Exercise objective: All entries that follow are to be printed exactly as written.

Data:
□ □ □ □ □ □ □

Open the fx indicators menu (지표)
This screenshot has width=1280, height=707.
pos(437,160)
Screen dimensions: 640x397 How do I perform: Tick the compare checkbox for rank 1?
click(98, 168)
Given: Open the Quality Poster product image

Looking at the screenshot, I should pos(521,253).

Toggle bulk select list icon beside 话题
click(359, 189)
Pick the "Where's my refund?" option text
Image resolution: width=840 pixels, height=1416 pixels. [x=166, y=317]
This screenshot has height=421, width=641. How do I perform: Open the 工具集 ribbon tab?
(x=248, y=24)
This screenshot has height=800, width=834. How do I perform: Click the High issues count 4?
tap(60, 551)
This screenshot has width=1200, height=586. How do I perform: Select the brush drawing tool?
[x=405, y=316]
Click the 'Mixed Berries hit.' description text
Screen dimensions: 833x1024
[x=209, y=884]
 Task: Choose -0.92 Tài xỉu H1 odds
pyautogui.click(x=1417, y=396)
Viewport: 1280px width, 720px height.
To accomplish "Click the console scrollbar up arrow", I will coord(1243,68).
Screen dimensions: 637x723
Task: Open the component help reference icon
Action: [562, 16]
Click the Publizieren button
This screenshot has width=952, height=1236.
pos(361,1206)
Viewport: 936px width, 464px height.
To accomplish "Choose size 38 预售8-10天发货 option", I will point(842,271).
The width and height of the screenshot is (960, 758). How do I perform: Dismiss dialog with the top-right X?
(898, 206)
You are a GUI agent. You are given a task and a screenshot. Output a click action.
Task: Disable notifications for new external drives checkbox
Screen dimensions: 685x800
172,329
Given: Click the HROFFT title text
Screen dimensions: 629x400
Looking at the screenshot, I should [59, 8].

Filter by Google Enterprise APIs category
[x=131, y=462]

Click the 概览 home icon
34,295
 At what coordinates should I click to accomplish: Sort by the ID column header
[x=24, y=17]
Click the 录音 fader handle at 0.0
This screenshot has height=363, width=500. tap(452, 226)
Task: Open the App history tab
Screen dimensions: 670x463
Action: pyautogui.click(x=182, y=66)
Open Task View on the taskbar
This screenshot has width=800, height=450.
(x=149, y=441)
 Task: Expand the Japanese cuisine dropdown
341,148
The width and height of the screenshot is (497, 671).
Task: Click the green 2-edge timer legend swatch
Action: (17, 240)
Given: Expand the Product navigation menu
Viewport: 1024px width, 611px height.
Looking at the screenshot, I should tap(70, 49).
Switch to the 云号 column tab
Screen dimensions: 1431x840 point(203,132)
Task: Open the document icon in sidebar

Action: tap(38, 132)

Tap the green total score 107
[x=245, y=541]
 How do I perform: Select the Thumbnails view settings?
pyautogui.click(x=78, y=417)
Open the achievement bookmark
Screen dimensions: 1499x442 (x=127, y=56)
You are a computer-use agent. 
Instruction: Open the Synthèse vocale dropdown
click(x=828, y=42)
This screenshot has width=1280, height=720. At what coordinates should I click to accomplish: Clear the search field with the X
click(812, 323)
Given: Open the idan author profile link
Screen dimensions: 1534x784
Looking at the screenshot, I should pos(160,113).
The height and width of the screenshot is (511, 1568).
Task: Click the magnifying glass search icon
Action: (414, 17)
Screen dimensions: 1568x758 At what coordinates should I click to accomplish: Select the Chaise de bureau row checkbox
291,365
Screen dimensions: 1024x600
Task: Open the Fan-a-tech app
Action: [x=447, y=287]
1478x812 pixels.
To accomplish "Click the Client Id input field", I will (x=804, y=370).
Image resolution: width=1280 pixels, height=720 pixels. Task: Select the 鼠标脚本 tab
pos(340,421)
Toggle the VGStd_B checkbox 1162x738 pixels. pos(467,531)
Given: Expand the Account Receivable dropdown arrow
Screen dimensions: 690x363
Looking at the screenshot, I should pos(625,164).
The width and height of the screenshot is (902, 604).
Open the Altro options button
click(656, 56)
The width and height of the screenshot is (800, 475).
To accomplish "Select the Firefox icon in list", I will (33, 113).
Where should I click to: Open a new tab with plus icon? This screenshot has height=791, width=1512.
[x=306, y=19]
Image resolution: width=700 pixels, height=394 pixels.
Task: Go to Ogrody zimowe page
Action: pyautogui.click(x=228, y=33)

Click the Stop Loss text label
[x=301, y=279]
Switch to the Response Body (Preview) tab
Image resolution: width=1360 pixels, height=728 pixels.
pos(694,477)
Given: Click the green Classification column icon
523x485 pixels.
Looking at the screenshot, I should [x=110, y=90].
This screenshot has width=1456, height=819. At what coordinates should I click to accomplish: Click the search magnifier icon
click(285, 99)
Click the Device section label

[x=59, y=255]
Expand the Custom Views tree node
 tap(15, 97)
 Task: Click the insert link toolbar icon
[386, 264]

□ □ □ □ □ □ □

Answer box:
Open the fx indicators menu (지표)
This screenshot has width=1280, height=707.
pos(437,160)
Screen dimensions: 640x397 How do I perform: Tick the compare checkbox for rank 1?
click(98, 168)
Given: Open the Quality Poster product image

Looking at the screenshot, I should pos(521,253).

Toggle bulk select list icon beside 话题
click(359, 189)
Pick the "Where's my refund?" option text
Image resolution: width=840 pixels, height=1416 pixels. [x=166, y=317]
This screenshot has height=421, width=641. How do I perform: Open the 工具集 ribbon tab?
(x=248, y=24)
This screenshot has height=800, width=834. How do I perform: Click the High issues count 4?
tap(60, 551)
This screenshot has width=1200, height=586. How do I perform: Select the brush drawing tool?
[x=405, y=316]
Click the 'Mixed Berries hit.' description text
Screen dimensions: 833x1024
[x=209, y=884]
 Task: Choose -0.92 Tài xỉu H1 odds
pyautogui.click(x=1417, y=396)
Viewport: 1280px width, 720px height.
To accomplish "Click the console scrollbar up arrow", I will coord(1243,68).
Screen dimensions: 637x723
Task: Open the component help reference icon
Action: [562, 16]
Click the Publizieren button
This screenshot has width=952, height=1236.
pos(361,1206)
Viewport: 936px width, 464px height.
To accomplish "Choose size 38 预售8-10天发货 option", I will point(842,271).
The width and height of the screenshot is (960, 758). How do I perform: Dismiss dialog with the top-right X?
(898, 206)
You are a GUI agent. You are given a task and a screenshot. Output a click action.
Task: Disable notifications for new external drives checkbox
Screen dimensions: 685x800
172,329
Given: Click the HROFFT title text
Screen dimensions: 629x400
Looking at the screenshot, I should [59, 8].

Filter by Google Enterprise APIs category
[x=131, y=462]

Click the 概览 home icon
34,295
 At what coordinates should I click to accomplish: Sort by the ID column header
[x=24, y=17]
Click the 录音 fader handle at 0.0
This screenshot has height=363, width=500. tap(452, 226)
Task: Open the App history tab
Screen dimensions: 670x463
Action: pyautogui.click(x=182, y=66)
Open Task View on the taskbar
This screenshot has width=800, height=450.
(x=149, y=441)
 Task: Expand the Japanese cuisine dropdown
341,148
The width and height of the screenshot is (497, 671).
Task: Click the green 2-edge timer legend swatch
Action: (17, 240)
Given: Expand the Product navigation menu
Viewport: 1024px width, 611px height.
Looking at the screenshot, I should tap(70, 49).
Switch to the 云号 column tab
Screen dimensions: 1431x840 point(203,132)
Task: Open the document icon in sidebar

Action: tap(38, 132)

Tap the green total score 107
[x=245, y=541]
 How do I perform: Select the Thumbnails view settings?
pyautogui.click(x=78, y=417)
Open the achievement bookmark
Screen dimensions: 1499x442 (x=127, y=56)
You are a computer-use agent. 
Instruction: Open the Synthèse vocale dropdown
click(x=828, y=42)
This screenshot has width=1280, height=720. At what coordinates should I click to accomplish: Clear the search field with the X
click(812, 323)
Given: Open the idan author profile link
Screen dimensions: 1534x784
Looking at the screenshot, I should pos(160,113).
The height and width of the screenshot is (511, 1568).
Task: Click the magnifying glass search icon
Action: (414, 17)
Screen dimensions: 1568x758 At what coordinates should I click to accomplish: Select the Chaise de bureau row checkbox
291,365
Screen dimensions: 1024x600
Task: Open the Fan-a-tech app
Action: [x=447, y=287]
1478x812 pixels.
To accomplish "Click the Client Id input field", I will (x=804, y=370).
Image resolution: width=1280 pixels, height=720 pixels. Task: Select the 鼠标脚本 tab
pos(340,421)
Toggle the VGStd_B checkbox 1162x738 pixels. pos(467,531)
Given: Expand the Account Receivable dropdown arrow
Screen dimensions: 690x363
Looking at the screenshot, I should pos(625,164).
The width and height of the screenshot is (902, 604).
Open the Altro options button
click(656, 56)
The width and height of the screenshot is (800, 475).
To accomplish "Select the Firefox icon in list", I will (33, 113).
Where should I click to: Open a new tab with plus icon? This screenshot has height=791, width=1512.
[x=306, y=19]
Image resolution: width=700 pixels, height=394 pixels.
Task: Go to Ogrody zimowe page
Action: pyautogui.click(x=228, y=33)

Click the Stop Loss text label
[x=301, y=279]
Switch to the Response Body (Preview) tab
Image resolution: width=1360 pixels, height=728 pixels.
pos(694,477)
Given: Click the green Classification column icon
523x485 pixels.
Looking at the screenshot, I should [x=110, y=90].
This screenshot has width=1456, height=819. At what coordinates should I click to accomplish: Click the search magnifier icon
click(285, 99)
Click the Device section label

[x=59, y=255]
Expand the Custom Views tree node
 tap(15, 97)
 Task: Click the insert link toolbar icon
[386, 264]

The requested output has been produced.